> [Work order]:
Counting only lines that contain "will", how many are there in the records below? Give the figure alone.

[Stored entries]

►

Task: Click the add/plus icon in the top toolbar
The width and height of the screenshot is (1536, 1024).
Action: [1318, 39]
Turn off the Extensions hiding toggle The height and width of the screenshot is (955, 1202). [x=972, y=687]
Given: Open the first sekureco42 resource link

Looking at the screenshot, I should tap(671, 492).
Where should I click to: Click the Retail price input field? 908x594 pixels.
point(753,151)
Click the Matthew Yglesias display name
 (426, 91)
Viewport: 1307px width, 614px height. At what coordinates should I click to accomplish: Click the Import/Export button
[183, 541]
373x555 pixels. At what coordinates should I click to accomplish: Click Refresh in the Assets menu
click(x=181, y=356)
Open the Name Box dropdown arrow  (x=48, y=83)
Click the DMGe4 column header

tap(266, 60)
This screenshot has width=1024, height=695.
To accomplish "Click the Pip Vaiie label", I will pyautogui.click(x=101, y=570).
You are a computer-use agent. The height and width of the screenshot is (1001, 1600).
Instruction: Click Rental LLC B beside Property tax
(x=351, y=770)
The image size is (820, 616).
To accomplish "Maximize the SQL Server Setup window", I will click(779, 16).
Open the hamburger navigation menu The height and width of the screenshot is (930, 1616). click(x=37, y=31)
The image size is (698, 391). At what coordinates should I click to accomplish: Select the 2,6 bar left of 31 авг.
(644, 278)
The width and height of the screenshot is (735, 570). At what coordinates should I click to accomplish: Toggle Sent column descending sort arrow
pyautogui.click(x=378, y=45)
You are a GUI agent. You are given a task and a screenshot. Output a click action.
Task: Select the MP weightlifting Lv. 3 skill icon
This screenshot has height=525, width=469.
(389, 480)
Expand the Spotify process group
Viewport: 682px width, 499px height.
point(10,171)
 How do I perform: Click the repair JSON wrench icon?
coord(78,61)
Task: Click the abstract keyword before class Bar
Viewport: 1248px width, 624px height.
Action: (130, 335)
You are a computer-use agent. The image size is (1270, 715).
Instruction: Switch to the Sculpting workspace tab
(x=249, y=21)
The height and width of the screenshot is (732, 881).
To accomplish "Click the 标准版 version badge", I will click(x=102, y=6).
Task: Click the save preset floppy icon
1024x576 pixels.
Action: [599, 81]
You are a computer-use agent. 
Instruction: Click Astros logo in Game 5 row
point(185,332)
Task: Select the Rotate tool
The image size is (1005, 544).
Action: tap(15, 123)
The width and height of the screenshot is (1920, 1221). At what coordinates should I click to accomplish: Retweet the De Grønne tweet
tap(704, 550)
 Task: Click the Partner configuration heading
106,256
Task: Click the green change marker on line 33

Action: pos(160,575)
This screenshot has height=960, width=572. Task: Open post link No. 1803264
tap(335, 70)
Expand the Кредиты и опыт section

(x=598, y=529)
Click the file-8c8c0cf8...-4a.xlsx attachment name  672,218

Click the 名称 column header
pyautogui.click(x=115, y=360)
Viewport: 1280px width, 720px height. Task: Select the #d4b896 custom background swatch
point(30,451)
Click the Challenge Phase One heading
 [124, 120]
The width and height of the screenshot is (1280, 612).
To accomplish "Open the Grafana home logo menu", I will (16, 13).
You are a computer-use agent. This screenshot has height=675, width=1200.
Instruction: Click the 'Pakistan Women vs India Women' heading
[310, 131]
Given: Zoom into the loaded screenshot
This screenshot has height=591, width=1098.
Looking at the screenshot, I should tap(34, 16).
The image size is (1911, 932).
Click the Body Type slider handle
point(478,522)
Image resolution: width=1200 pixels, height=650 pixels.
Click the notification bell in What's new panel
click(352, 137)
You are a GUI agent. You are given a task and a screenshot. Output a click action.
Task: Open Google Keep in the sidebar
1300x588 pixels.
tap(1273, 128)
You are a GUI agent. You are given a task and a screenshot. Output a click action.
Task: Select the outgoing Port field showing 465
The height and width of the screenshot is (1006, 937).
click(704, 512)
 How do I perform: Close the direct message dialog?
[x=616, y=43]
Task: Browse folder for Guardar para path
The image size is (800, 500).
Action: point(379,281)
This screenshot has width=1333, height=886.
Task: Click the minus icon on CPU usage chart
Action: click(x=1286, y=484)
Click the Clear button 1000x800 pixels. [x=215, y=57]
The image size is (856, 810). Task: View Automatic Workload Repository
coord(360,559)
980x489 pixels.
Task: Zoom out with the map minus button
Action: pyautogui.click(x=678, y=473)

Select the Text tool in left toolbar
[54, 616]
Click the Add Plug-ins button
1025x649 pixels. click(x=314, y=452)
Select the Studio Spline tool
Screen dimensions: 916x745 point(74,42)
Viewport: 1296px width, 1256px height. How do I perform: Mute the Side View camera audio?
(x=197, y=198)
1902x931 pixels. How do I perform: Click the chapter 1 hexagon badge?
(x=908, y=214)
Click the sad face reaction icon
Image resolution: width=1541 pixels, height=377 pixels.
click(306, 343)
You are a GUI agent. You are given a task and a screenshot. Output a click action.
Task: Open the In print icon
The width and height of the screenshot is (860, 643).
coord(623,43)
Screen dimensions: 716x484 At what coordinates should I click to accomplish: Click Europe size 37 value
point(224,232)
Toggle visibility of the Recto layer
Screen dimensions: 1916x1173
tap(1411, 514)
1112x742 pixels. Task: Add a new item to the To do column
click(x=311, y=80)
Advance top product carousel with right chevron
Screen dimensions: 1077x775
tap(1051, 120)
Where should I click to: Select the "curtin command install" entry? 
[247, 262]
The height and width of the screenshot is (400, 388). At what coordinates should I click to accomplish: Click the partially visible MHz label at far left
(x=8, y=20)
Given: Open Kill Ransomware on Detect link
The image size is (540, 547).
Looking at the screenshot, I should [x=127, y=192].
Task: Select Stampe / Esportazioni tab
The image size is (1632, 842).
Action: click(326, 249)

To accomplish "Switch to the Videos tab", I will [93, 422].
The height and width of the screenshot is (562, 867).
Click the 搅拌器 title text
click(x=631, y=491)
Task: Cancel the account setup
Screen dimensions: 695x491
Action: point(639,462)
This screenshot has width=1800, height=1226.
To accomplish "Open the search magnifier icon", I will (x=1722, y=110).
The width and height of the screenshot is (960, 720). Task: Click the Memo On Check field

◄

> [The completed task]:
6